Il voulait que j’y aille, ça paraissait urgent,

je pensais qu’il avait quelque chose à me dire,

un secret, pourquoi pas, quelque chose de pire !

tout était normal, il avait soif, seulement !

Il voulait, en fait, que l’on descende à sa cave,

que l’on goûte, entre amis, un de ces crus gaillards

qui à coups de nectar vous ôtent le cafard ;

un Roussillon peut-être, un Bourgogne ou un Graves !

On descend quelques marches, un tournant à l’équerre,

puis un dans l’autre sens, et déjà la fraîcheur

vous saisit au mollet et les chaudes senteurs

du vin qui se repose parfume vos chimères !

J’y sens la résine de pin vert et le blé ;

comme les néophytes à la dégustation

j’y trouve la framboise et les fruits de passion !
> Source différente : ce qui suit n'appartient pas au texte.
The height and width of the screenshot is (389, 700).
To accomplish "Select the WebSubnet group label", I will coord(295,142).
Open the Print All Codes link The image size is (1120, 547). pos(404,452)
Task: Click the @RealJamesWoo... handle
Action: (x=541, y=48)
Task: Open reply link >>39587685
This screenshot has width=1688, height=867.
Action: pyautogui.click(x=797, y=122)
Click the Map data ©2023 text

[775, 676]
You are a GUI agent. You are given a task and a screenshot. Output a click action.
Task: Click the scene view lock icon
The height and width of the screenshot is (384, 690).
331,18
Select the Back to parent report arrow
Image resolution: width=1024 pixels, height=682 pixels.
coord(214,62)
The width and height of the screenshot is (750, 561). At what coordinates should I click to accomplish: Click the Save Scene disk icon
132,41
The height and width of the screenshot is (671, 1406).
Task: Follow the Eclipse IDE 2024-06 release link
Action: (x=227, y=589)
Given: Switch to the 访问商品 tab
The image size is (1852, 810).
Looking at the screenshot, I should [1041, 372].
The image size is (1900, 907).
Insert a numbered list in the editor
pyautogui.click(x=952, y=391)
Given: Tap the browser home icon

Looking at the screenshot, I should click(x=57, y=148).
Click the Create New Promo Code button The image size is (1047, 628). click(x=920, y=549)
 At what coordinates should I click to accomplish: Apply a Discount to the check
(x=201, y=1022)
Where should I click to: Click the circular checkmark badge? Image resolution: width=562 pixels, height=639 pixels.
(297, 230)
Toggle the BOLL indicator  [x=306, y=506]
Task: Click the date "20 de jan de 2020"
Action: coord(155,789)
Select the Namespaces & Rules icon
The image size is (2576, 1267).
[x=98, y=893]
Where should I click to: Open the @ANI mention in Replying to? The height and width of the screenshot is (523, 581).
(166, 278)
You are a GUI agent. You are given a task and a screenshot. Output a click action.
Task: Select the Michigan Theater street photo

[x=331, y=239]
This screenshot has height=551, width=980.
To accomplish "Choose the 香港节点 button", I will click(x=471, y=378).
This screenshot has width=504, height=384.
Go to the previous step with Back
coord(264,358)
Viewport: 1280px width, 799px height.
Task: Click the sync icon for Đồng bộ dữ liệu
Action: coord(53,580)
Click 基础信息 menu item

j’hume entre le moisi et les toiles d’araignées

et tout ce qui entre par les yeux, par le nez,

par la bouche ressort en d’innocents soupirs,

quand pris de frénésie, je sens poindre et frémir,

les papilles alanguies, un flot de rosé frais !

Je disais “le moisi“, car dans les caves à vin

la pourriture est comme le caramel au flan,

le pénicillium au roquefort, évidemment !

ne me parlez de ces chais qui ne sentent à rien !

Il voulait donc que j’y aille, ça paraissait urgent,

j’accourus m’imaginant quelque “effilochade“,

et suis tombé de cul dans un pot d’anchoyade

qui parrainait un Chablis, orgueilleusement…

un blanc, un bout de pain, un bout de pain, un blanc,

l’huile d’olive qui perlait sur les anchois,

le Chablis qui succédait au Chablis, je crois,

je ne sais à quelle heure j’ai foutu le camp

mais quand mes cheveux fous poussèrent en dedans,

allongé sous un toit où les tuiles dansaient,

la voix comme si j’avais croqué de la craie

et l’haleine boisée au tanin de hareng…

je partis à la douche puis à la pharmacie ;

j’avais toujours rêvé d’avoir de vrais amis !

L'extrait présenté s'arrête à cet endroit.